Years before, in New York, Starley had told Donald that his only misgiving about marrying Alice was her chain-smoking. The smoke made him cough. At the wedding reception there had been little silver trays with pastel-colored Nat Sherman cigarettes.
They sat looking at the tabletop. The waiter was avoiding them. The waiter had apple-pink puckered cheeks like Howdy Doody.
“Do you think you would do us a favor?” Alice said. “Dickie and I haven’t been out to dinner in so long that I can’t remember it, and the sitter could only come for an hour tonight. Do you think you could go stay with Anita?”
“Alice!” Starley said. “He doesn’t want to be our baby-sitter.”

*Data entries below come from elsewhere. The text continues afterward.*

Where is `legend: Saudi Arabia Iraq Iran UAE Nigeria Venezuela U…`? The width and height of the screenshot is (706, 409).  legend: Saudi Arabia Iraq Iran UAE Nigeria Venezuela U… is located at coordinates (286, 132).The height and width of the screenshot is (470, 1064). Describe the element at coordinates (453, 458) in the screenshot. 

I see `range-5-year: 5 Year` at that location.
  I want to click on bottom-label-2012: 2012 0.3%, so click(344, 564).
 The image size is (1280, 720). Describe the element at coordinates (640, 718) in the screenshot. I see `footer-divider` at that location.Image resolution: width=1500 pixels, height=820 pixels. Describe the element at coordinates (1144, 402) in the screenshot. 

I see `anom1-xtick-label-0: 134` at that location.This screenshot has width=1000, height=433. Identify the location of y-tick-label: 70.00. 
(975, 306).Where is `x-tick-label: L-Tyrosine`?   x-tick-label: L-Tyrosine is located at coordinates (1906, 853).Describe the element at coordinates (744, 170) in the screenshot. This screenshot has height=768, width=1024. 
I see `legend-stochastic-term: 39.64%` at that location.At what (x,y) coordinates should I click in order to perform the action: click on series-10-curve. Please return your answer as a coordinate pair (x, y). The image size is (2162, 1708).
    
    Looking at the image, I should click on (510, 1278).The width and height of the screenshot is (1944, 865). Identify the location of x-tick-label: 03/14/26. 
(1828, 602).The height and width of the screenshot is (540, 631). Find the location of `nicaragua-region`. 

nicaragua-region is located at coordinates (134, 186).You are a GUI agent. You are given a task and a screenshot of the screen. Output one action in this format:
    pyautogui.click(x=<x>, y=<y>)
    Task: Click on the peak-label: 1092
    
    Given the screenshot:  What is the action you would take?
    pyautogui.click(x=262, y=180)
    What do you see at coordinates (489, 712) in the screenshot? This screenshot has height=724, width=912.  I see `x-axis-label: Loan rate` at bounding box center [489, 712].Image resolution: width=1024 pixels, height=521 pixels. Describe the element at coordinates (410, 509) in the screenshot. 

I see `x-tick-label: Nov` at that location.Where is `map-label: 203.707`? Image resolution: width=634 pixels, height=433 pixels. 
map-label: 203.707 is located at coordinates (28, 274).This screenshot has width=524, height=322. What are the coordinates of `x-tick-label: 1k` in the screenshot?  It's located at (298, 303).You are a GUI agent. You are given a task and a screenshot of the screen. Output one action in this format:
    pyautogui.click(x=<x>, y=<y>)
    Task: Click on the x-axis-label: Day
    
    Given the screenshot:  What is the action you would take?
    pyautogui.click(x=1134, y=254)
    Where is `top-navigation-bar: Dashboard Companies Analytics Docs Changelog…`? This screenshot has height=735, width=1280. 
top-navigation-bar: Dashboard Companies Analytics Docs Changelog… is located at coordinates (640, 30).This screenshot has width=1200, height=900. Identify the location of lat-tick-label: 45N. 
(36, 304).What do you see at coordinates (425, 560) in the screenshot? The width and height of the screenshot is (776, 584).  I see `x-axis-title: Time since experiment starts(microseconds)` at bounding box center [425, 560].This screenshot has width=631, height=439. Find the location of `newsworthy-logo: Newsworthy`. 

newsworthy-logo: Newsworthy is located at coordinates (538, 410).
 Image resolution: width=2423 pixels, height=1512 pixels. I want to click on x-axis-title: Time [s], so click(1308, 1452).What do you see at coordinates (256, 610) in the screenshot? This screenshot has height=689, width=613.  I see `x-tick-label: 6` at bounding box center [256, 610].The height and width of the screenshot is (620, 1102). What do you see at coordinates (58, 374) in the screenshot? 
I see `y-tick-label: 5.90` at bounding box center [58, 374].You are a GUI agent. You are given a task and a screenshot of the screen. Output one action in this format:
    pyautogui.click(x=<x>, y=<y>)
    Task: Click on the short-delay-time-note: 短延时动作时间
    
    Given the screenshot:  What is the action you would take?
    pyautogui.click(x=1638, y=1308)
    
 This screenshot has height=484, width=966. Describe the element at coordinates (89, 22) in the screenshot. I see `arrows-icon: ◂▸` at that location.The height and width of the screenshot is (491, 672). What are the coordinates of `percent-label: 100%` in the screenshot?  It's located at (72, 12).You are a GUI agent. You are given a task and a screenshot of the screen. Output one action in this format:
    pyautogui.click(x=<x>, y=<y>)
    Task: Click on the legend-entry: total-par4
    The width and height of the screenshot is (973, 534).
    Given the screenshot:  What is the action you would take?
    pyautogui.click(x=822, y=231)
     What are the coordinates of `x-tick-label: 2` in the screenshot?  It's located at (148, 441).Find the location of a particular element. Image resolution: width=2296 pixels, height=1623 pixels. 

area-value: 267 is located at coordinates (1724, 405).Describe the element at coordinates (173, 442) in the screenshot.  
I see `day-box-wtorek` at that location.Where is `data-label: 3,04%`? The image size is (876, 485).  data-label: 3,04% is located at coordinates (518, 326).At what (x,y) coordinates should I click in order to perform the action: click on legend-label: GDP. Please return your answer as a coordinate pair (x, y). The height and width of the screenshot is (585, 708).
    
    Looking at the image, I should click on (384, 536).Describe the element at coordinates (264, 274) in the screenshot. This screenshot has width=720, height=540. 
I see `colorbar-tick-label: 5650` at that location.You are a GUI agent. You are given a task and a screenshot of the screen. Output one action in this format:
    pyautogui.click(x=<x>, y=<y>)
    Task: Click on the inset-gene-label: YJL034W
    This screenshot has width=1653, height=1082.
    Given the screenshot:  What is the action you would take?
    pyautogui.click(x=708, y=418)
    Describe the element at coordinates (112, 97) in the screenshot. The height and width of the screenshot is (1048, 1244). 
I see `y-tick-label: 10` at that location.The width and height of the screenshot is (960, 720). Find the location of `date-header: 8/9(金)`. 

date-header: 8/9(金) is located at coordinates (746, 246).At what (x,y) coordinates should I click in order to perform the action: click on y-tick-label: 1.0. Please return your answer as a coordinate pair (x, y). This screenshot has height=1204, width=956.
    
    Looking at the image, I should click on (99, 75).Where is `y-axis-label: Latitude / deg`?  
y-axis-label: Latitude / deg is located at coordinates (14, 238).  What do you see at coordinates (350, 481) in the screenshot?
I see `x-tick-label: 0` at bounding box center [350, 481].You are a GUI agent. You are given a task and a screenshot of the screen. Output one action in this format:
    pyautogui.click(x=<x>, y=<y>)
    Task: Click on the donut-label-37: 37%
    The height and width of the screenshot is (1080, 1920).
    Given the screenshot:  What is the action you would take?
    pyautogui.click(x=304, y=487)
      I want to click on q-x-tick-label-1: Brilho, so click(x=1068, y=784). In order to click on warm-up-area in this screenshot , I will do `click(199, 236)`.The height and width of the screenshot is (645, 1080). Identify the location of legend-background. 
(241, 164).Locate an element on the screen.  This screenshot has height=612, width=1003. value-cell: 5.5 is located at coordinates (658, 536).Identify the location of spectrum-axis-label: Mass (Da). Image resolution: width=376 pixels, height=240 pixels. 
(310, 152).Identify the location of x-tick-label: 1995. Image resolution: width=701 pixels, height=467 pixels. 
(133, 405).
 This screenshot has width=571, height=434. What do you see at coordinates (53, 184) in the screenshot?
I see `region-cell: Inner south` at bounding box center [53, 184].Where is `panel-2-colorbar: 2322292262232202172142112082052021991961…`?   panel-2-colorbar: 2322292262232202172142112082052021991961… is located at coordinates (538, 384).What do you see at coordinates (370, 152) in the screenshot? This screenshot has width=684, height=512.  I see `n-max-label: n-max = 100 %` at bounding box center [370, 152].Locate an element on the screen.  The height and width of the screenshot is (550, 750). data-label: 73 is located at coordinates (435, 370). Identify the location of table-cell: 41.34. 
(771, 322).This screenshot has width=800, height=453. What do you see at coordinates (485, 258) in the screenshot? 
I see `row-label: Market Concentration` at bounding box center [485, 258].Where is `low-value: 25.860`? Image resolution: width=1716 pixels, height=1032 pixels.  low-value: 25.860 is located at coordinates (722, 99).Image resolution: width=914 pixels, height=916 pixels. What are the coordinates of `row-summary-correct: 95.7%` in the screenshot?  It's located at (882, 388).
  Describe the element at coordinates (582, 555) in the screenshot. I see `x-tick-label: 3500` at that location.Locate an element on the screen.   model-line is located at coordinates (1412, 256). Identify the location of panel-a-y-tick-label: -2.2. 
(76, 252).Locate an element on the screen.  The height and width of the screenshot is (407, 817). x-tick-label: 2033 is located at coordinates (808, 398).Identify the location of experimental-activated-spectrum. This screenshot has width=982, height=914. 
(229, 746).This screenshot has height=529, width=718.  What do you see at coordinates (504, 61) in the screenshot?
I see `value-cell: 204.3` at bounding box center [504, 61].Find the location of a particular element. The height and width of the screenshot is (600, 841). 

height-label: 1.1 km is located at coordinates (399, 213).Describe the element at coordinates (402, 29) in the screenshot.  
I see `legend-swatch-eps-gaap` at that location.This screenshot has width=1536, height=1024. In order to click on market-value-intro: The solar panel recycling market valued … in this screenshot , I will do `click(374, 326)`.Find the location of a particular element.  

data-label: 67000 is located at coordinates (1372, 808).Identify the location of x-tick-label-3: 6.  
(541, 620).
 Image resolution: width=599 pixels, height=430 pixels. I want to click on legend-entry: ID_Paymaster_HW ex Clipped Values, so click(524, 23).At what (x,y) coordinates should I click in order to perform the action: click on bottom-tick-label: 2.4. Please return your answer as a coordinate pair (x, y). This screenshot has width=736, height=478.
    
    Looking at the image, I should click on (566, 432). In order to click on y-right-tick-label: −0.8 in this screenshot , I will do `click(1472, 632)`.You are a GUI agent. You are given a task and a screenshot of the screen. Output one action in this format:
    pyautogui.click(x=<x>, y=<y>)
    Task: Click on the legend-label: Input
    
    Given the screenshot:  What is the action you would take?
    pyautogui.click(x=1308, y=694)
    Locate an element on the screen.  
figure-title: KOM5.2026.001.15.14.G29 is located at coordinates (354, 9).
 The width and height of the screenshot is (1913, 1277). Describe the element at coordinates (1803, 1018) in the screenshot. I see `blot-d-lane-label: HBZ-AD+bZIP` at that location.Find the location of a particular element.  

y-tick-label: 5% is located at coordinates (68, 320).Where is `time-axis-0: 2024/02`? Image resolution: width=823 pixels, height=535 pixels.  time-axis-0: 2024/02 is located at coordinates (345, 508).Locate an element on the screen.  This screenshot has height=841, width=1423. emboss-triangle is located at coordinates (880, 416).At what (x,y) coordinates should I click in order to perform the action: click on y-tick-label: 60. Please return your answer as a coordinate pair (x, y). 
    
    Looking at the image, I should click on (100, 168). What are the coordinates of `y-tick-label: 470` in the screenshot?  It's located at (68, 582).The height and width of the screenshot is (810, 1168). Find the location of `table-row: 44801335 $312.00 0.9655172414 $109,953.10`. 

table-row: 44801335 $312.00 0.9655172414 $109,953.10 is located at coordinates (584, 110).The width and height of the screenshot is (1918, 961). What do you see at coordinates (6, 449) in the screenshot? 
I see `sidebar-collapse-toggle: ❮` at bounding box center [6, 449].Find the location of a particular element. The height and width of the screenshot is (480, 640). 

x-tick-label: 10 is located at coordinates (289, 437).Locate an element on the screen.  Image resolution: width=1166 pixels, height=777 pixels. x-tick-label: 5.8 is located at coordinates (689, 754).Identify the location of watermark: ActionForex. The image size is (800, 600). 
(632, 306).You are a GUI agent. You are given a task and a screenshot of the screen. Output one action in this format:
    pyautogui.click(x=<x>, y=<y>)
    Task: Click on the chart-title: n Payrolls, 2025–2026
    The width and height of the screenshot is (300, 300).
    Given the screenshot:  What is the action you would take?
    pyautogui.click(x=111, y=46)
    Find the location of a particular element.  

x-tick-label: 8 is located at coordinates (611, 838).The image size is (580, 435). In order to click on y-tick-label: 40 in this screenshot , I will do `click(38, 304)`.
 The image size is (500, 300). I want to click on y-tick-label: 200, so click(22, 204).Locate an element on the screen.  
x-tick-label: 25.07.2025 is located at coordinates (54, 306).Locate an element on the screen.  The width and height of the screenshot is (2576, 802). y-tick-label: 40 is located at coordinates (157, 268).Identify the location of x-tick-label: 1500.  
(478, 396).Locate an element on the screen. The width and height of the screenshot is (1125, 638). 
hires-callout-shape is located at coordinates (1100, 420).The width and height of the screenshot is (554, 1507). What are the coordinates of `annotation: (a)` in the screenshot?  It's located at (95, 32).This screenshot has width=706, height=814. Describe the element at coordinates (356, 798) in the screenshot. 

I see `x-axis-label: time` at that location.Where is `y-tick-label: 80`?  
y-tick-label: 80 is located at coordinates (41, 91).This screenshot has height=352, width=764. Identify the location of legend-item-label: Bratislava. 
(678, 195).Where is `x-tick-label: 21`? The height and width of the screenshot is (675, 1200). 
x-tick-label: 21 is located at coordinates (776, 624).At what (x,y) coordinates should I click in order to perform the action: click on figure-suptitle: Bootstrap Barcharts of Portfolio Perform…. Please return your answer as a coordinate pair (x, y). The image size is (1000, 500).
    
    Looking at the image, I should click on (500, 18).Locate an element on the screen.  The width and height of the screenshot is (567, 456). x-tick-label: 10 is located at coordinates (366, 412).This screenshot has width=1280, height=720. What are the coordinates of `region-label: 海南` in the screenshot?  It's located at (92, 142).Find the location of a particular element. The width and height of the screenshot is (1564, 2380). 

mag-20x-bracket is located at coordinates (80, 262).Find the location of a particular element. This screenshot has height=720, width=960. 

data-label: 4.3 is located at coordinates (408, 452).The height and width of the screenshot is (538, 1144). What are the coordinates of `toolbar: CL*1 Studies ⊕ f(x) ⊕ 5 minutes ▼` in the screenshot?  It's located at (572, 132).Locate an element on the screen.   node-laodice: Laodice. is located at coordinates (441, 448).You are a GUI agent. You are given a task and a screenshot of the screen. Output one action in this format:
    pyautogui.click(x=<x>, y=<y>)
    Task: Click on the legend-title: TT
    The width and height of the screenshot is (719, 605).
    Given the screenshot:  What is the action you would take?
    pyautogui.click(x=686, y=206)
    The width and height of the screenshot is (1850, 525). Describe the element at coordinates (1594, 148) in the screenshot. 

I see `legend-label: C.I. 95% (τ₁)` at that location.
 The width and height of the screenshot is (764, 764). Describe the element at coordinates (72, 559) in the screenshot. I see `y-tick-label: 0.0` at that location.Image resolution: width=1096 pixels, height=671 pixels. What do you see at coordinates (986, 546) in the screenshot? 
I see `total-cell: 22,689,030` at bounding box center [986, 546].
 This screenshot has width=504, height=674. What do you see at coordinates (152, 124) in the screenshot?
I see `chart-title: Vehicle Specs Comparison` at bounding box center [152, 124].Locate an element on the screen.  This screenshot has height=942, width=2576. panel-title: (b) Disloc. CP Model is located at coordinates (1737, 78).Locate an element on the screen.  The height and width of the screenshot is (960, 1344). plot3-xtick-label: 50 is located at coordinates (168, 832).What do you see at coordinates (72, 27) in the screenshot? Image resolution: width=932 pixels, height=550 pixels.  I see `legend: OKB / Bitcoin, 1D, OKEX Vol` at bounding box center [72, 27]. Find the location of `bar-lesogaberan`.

“That’s okay, Starley,” Donald said. “It doesn’t matter where I brood. You go out and have dinner. I’ll go over to your place and watch Anita.”
“Thank you,” Alice said.
Starley rolled his eyes dramatically. He stood up, and then Alice bumped out of the booth. She looked heavier. Her skirt was wrinkled. Mascara had smudged under one eye. The summer before, he and Starley had picked up a whore after a day of fishing on Chesapeake Bay, and while he went at it with her, Donald had sat drunkenly on the floor across the room, casting his line into her hair. There was a little plastic worm attached to the fishing pole, and once he missed and she reached down and pushed the thing off of her breast, saying, “Ugh! Make him stop!” “She says she wants you to stop, Starley,” Donald said. Then the whore started giggling, and Starley frowned at him. “She says she wants you to quit it,” he said. He was drunk. He was naked. Earlier (this was in a Howard Johnson’s Motor Lodge) he had put his underpants on his head and marched around saying he was Ponce de Leon (Florida was on his mind; his son was on his mind). They played tag. The whore was easy to catch because she didn’t want to play tag in the first place, so she never really tried to get away. When she bumped into a table and nicked her shin, she refused to play anymore. They all sat around drinking gin-and-tonics. She flipped a coin to see who got her first. Whoever got “tails” got her. Much later the three of them stood, in towels, on the tiny balcony outside their room. In the parking lot a family was unloading their station wagon. There was a windblown mother, and a husband not quite as tall as she was who carried an infant in a baby seat, and a little girl, about five, who sat on the gravel and made demands as her father removed suitcases. The little girl started crying, and her mother fumbled her up in her arms, and they all marched into the Howard Johnson’s and disappeared.